■ **AIM OF THE TASK**: Gather and copy every line of the data below that contains the word "window". Treat uppercase and lowercase letters as distinct.

■ **LISTED RECORDS**:
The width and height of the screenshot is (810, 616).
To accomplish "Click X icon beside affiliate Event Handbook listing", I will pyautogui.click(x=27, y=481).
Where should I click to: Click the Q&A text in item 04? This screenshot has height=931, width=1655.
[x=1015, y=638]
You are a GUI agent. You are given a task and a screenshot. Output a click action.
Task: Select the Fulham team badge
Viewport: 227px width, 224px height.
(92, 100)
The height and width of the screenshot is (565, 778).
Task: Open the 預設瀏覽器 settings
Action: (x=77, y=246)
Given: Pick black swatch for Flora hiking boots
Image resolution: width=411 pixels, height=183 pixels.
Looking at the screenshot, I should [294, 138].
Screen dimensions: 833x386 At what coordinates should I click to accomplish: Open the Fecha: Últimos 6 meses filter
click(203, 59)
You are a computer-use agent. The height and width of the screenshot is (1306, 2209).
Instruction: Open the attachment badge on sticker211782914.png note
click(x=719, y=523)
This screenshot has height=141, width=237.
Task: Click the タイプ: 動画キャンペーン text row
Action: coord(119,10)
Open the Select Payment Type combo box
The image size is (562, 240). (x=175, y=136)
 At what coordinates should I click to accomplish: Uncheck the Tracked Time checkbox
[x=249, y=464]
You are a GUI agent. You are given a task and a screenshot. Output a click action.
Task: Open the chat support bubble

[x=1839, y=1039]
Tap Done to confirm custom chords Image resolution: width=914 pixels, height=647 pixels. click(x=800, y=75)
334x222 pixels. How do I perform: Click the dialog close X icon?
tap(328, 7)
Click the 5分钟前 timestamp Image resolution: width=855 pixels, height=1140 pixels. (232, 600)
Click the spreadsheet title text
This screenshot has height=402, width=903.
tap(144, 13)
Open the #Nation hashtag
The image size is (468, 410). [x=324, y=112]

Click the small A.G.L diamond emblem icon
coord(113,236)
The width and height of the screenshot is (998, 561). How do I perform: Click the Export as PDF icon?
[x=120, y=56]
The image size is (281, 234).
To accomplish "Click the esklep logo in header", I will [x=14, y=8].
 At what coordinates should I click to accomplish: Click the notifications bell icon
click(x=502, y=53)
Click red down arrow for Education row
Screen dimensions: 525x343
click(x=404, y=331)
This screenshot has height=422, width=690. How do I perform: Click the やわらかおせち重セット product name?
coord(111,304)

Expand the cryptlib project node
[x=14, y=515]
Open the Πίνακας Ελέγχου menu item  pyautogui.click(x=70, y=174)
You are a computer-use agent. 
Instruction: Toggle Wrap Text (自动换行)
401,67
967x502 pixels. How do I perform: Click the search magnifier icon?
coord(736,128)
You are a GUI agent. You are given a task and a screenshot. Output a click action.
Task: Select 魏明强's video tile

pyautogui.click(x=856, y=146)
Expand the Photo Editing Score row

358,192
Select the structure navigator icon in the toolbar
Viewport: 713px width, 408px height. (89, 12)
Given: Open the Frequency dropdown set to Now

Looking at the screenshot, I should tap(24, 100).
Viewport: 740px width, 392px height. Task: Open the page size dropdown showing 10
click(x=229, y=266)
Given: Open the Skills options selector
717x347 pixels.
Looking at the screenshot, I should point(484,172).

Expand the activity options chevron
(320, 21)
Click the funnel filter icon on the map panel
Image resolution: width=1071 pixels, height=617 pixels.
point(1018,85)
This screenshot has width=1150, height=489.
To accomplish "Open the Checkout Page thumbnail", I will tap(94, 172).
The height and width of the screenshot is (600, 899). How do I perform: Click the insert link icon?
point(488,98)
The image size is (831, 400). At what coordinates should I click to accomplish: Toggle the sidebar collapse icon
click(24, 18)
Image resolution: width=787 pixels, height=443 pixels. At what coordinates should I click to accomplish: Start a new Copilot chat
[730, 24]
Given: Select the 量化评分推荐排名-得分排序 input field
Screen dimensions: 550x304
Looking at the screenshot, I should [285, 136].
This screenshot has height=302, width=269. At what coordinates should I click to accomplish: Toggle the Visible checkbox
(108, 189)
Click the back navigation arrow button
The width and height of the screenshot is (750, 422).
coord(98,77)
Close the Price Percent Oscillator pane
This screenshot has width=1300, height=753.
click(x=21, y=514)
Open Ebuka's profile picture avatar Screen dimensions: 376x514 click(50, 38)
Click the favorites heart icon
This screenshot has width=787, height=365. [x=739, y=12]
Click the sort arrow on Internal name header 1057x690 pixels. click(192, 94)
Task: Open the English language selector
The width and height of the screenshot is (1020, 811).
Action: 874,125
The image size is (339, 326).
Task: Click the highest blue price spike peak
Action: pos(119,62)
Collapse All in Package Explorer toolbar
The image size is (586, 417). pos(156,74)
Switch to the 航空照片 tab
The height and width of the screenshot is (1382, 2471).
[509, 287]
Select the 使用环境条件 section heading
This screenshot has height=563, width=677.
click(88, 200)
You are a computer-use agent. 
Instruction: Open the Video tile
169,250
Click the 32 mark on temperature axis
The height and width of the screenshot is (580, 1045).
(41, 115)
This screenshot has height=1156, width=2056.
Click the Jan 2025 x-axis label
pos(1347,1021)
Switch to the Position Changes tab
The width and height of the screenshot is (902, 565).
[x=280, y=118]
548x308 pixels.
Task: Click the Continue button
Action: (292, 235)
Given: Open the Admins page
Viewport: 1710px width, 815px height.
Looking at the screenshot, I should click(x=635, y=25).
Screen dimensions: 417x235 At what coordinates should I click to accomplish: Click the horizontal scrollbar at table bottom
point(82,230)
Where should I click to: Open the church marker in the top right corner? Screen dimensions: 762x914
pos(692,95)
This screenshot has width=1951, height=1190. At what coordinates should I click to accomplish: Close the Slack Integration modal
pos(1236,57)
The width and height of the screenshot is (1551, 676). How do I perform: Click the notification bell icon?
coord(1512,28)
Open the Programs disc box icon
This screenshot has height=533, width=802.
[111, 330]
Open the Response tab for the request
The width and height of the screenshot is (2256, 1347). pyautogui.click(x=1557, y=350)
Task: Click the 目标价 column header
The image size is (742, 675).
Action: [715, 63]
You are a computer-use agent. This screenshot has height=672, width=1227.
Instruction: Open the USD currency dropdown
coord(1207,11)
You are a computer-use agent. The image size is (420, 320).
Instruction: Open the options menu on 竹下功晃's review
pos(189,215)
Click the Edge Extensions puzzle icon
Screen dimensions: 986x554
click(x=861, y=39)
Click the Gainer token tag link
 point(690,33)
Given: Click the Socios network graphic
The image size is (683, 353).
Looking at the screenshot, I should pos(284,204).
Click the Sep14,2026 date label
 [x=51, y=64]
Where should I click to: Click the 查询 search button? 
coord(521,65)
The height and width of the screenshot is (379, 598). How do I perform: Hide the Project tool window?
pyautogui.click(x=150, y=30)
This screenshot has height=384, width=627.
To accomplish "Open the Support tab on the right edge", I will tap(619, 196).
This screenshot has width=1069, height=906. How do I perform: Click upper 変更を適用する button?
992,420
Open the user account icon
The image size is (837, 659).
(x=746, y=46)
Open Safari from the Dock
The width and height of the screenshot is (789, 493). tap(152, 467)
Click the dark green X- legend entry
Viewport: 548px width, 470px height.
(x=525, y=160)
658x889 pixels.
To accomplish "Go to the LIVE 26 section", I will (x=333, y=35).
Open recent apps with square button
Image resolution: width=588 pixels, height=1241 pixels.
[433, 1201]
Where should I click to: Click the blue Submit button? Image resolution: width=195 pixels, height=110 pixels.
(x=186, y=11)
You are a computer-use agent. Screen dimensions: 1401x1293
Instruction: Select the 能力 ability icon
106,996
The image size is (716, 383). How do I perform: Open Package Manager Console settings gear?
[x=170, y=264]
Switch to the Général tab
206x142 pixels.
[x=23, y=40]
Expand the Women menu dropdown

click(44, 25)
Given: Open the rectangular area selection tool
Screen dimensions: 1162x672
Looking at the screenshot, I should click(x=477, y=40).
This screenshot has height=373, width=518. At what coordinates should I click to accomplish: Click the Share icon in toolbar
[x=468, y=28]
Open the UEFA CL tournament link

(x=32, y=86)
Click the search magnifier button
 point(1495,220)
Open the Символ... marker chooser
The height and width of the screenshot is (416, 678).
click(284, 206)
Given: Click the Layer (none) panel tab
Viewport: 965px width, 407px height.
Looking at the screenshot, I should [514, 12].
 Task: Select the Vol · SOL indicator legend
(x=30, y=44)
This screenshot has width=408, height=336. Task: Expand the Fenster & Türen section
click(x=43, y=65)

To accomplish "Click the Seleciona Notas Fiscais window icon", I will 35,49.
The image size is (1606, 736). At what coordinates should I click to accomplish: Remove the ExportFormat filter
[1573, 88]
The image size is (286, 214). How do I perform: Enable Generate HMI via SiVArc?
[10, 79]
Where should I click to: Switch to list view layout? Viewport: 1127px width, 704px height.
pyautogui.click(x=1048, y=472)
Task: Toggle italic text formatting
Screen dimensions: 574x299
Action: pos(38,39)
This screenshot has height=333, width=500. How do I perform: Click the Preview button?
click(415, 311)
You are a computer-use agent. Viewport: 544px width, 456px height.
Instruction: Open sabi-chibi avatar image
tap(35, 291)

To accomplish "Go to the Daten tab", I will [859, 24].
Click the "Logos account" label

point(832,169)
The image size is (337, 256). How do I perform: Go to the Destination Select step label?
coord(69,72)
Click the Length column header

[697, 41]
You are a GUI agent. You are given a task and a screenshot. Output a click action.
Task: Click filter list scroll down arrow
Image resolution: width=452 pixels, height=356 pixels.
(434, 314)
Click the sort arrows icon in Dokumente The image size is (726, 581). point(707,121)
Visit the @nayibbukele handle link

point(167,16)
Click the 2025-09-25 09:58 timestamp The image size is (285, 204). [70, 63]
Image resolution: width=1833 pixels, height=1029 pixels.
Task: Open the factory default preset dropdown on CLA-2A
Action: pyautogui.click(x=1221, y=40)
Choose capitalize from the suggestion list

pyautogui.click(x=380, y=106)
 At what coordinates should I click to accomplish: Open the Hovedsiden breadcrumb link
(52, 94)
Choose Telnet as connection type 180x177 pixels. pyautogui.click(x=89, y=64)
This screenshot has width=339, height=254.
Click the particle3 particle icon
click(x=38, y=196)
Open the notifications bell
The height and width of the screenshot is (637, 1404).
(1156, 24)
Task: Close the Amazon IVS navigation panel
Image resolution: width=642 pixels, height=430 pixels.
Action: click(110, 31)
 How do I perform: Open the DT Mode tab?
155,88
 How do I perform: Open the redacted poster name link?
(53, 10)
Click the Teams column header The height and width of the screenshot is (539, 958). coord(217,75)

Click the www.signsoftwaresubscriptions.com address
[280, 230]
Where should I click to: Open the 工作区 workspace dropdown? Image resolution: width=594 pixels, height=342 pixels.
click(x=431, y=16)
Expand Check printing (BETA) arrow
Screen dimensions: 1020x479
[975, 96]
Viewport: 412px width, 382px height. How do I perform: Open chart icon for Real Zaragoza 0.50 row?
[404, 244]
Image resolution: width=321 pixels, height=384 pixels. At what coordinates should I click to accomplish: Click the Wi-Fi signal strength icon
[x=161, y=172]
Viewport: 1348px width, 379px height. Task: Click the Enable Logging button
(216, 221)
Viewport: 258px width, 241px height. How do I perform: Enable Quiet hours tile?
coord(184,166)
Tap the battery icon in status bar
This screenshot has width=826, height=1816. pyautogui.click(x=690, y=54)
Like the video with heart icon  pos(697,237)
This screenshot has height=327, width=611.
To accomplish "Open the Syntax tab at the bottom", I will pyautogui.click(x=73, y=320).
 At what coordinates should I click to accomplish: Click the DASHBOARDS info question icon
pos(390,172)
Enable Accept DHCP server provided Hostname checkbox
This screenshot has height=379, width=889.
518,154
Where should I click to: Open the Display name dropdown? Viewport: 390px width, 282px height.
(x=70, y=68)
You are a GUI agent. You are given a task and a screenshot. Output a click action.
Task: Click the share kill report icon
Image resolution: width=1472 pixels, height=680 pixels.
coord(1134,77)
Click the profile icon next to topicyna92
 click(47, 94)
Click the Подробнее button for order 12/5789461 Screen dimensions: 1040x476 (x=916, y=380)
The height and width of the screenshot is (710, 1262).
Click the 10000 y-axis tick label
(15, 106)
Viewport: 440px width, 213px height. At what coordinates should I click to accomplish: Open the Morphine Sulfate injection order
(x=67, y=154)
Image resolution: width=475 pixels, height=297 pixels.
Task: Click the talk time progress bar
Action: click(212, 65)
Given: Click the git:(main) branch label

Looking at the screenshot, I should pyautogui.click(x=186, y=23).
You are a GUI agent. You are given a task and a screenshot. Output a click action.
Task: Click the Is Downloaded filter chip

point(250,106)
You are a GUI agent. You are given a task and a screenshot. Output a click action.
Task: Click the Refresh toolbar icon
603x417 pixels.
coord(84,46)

■ **THE COMPLETED TASK**:
The height and width of the screenshot is (379, 598). How do I perform: Hide the Project tool window?
To accomplish "Click the Seleciona Notas Fiscais window icon", I will 35,49.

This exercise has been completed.